Recognizing Marcus Garvey for Caribbean-American Heritage Month

Kinisha Correia

Although Jamaican Marcus Mosiah Garvey has not made recent news, for many Caribbean nationals his relevance as a newsmaker is perennial for his role in Caribbean-American Heritage.

Migrating to and residing in Harlem, New York in the 1920s, he stoked the embers of Black Power and fueled the ambitions of Caribbean and other black immigrants in the U.S. with his bold philosophy expressed in the words “Up, up, you mighty race! You can accomplish what you will.”

This Jamaican stalwart achieved great things in the United States, and elsewhere. Even though he was officially titled a Jamaican hero, his outstanding achievements makes him worthy of being a Caribbean American hero as well.

Garvey was born in St. Ann’s Bay, Jamaica in 1887 and was one of 11 children of a stones-man and a household servant. By age 14, Garvey went off to Jamaica’s capital city, Kingston, where he worked in a print shop. It was there that he would get his first taste of activism, as he joined the labor union for print tradesmen.

By 1912, Garvey settled in London, England after spending a short stint in Central America. There he was able to attend the University of London’s Birkbeck College—a right that was not given to blacks in the U.S. at the time. At university, he studied law and philosophy, worked for a Pan-Africanism newspaper, and began leading public discourse at Speakers’ Corner in Hyde Park.

In 1914, Garvey ventured back home to Jamaica and started the Universal Negro Improvement Association. He also began corresponding with African-American leader, author, activist and former slave, Booker T. Washington. Surely inspired by Washington’s work, two years later, Garvey travelled to the U.S. to begin lecturing to the black community to share his “separate but equal” message, questioning U.S. democracy and oppression of people of color. Garvey ended up speaking in 38 cities throughout the U.S.

Notably, in 1917, in Harlem, he formed the first chapter of the Universal Negro Improvement Association (UNIA), and launched the Negro World newspaper. By 1919, the UNIA’s membership grew to over four million members. That year, under the auspices of the UNIA, Garvey would lead the establishment of the Black Star Line shipping company. Soon the company would purchase its first ship, which would be known as the S.S. Frederick Douglass.

The Black Star Line then went on to form the African Redemption Liberia program, which sought to create a nation in Africa, for slaves, their descendants and African Americans as a whole. Due to this and his other dealings, Garvey became a target of the U.S. government, who began investigating him for mail fraud in connection with the Black Star Line. In 1923, Garvey lost a trial on the matter, and was sentenced to five years in prison. While serving his sentence, he wrote “First Message to the Negroes of the World from Atlanta Prison,” which became a famous paper.
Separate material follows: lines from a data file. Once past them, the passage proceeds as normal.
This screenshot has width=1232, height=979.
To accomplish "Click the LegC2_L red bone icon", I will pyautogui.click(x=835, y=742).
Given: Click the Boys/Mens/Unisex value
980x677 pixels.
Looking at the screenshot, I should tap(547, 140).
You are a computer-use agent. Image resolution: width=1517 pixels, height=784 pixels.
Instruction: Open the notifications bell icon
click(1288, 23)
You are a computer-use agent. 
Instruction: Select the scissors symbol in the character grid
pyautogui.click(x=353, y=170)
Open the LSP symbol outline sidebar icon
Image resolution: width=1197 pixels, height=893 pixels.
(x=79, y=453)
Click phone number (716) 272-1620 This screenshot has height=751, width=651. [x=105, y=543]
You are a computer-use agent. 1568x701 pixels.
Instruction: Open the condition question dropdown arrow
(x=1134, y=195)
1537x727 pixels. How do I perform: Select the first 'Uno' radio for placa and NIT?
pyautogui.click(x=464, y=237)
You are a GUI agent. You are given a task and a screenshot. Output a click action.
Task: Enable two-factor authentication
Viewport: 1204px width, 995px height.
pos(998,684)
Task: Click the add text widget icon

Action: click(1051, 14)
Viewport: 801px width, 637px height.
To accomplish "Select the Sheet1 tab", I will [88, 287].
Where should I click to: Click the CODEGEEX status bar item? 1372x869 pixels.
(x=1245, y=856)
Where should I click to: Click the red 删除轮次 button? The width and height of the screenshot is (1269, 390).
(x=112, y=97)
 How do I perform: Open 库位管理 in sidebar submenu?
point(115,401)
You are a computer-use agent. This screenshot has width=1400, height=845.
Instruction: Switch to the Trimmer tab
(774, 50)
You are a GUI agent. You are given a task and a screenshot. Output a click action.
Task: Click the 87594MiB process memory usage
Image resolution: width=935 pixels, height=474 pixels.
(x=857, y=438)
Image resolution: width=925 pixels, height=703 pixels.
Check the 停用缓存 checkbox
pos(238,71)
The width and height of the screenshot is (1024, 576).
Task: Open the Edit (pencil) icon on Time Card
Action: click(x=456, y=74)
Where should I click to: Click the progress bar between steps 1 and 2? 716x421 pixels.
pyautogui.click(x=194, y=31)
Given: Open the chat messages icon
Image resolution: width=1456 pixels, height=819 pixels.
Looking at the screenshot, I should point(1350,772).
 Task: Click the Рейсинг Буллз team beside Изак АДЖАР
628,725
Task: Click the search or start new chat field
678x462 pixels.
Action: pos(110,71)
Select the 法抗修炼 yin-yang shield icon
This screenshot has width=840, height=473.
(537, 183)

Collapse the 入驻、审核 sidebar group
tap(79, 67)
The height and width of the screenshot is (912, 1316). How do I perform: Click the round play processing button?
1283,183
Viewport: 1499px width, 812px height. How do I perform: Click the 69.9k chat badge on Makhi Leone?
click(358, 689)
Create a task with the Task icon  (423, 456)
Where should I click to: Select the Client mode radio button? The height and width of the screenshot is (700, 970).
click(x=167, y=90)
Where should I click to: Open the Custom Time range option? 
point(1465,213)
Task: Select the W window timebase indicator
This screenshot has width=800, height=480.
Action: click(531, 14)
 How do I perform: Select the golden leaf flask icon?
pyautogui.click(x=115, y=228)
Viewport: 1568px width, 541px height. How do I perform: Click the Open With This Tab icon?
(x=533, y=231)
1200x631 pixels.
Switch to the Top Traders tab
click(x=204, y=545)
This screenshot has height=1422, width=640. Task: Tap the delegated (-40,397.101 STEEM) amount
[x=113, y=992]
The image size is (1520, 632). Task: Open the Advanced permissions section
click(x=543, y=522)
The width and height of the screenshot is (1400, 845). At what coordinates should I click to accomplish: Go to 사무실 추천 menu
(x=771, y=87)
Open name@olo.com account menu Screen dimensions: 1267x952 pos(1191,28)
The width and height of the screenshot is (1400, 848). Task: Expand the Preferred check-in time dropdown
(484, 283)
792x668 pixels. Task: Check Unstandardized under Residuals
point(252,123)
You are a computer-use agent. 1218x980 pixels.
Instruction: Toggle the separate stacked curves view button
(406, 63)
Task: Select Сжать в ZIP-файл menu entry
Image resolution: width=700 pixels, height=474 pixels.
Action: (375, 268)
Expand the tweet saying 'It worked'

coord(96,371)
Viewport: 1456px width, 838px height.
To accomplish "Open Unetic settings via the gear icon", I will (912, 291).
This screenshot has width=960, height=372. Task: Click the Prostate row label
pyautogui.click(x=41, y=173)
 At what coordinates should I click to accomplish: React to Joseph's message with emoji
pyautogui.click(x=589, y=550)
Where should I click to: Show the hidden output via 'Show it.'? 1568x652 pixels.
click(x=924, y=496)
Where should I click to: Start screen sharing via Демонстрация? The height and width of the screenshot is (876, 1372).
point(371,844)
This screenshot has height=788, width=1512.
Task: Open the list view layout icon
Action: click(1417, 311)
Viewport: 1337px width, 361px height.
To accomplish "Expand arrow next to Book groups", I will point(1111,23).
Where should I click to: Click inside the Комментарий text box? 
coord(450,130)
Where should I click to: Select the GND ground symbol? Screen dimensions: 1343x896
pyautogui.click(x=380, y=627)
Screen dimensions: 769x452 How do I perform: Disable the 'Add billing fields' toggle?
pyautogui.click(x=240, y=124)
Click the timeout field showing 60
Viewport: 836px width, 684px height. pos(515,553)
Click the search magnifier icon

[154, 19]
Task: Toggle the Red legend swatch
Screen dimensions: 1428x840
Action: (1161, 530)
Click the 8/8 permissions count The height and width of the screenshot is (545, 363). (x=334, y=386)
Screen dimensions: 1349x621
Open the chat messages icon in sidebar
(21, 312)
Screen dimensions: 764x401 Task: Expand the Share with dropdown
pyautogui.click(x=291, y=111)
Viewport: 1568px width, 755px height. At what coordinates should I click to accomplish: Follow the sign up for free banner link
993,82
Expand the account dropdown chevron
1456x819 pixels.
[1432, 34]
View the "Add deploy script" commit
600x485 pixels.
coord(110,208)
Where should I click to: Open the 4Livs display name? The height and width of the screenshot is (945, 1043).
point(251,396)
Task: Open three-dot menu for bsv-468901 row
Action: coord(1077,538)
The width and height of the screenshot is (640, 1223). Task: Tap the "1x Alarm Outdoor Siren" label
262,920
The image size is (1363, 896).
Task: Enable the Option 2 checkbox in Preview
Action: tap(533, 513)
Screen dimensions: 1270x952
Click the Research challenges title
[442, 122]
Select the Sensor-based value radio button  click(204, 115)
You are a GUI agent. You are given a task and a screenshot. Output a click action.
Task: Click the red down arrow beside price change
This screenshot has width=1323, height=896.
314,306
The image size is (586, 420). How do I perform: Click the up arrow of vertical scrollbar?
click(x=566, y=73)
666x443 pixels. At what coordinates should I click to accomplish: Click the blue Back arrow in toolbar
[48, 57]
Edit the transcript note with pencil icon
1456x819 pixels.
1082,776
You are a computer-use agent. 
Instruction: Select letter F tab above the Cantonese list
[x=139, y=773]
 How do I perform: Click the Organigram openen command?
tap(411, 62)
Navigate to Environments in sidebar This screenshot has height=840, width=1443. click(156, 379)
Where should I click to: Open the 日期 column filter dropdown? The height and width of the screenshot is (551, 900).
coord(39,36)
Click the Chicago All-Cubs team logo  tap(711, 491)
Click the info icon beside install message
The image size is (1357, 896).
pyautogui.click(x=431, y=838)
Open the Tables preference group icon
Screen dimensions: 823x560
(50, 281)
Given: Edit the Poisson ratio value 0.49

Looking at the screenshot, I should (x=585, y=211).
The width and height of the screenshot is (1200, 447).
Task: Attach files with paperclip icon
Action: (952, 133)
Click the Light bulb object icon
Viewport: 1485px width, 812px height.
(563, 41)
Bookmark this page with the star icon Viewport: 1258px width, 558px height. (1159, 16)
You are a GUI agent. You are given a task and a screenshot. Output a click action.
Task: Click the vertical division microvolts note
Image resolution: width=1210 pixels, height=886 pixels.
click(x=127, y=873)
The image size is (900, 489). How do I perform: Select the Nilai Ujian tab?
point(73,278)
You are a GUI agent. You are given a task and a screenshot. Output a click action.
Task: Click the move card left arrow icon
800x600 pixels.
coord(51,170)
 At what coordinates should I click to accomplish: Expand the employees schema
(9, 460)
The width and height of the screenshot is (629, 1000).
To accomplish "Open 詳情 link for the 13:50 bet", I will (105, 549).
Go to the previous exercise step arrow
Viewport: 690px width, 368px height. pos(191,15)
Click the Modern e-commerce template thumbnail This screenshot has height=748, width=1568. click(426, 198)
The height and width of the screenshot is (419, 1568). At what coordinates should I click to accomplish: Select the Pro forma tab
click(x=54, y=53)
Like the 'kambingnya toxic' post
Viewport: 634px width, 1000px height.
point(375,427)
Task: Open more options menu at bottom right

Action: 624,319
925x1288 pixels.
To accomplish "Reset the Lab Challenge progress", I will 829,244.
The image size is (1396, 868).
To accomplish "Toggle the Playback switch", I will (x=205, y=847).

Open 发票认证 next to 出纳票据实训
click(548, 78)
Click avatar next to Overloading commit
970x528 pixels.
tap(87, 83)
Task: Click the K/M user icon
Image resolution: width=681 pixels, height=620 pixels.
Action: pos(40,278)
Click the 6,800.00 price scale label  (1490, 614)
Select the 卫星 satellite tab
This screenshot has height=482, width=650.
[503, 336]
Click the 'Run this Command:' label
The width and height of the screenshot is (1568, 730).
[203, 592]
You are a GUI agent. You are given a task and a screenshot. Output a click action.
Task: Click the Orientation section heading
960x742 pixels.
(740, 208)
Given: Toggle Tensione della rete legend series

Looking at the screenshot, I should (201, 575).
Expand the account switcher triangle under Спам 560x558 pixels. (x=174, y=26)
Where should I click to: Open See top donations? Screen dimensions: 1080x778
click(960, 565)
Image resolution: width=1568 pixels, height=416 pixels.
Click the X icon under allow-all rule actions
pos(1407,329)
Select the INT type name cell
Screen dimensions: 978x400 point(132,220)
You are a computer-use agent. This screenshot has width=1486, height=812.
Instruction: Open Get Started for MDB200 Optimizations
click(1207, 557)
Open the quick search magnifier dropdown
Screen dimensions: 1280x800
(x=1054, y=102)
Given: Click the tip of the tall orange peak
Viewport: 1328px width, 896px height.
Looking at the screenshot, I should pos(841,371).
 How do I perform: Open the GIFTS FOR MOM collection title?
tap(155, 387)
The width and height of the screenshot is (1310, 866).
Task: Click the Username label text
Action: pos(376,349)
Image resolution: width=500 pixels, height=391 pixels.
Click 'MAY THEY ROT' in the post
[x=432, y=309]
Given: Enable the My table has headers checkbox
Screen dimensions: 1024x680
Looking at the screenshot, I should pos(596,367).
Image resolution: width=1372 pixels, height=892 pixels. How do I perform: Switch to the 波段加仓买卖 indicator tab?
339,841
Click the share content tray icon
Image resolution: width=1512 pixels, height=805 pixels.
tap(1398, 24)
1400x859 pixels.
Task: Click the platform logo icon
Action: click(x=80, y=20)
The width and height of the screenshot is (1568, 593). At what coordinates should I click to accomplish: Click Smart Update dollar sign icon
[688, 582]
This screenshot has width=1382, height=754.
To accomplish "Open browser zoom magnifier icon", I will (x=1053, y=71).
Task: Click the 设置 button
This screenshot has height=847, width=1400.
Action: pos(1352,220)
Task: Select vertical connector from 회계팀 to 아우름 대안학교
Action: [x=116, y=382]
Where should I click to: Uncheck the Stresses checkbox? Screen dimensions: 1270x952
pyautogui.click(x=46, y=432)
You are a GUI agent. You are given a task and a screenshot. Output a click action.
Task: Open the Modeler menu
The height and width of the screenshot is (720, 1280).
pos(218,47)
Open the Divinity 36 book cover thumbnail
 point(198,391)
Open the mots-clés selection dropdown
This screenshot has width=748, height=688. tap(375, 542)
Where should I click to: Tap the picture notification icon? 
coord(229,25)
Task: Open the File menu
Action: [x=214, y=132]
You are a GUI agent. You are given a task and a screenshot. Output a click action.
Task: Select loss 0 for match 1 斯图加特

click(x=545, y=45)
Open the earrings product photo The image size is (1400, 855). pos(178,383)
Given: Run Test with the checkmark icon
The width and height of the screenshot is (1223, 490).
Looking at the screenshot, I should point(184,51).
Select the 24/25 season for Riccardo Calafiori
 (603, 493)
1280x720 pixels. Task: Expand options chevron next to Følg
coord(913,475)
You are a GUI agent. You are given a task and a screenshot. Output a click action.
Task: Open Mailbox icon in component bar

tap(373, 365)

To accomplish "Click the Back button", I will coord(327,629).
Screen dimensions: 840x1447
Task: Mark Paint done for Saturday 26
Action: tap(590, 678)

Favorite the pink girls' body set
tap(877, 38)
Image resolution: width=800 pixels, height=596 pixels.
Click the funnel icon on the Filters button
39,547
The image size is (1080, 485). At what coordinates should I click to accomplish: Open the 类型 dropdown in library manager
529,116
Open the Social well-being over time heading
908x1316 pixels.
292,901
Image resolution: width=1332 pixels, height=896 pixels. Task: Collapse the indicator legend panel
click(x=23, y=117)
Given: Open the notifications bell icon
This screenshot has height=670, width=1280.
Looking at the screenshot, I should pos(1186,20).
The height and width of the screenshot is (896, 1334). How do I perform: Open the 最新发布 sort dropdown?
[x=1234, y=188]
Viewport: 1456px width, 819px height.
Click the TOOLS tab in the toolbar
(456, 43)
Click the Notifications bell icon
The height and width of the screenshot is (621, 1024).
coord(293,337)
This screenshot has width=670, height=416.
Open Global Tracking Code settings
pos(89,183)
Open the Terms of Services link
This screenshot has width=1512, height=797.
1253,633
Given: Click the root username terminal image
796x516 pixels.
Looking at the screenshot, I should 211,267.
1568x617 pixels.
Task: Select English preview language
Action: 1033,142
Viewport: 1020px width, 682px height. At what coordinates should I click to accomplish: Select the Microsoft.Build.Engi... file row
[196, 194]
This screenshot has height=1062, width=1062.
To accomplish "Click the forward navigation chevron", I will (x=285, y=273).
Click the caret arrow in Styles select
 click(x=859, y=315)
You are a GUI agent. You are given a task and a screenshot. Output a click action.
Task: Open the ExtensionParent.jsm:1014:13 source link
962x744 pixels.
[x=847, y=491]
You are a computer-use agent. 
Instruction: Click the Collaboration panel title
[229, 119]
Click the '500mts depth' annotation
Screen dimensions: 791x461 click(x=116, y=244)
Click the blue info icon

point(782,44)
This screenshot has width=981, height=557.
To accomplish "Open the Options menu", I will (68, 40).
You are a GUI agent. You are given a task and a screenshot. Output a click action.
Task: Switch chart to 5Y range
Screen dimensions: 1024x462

“After my enemies are satisfied, in life or death I shall come back to you to serve even as I have served before. In life I shall be the same; in death I shall be a terror to the foes of Negro liberty. If death has power, then count on me in death to be the real Marcus Garvey I would like to be. If I may come in an earthquake, or a cyclone, or plague, or pestilence, or as God would have me, then be assured that I shall never desert you and make your enemies triumph over you,” Garvey wrote in that paper.

It is said that Garvey thought that the investigation and his consequential imprisonment was a backlash from the Jewish community, after he agreed to meet with the Grand Wizard of the Ku Klux Klan—an organization that he believed shared his views on segregation.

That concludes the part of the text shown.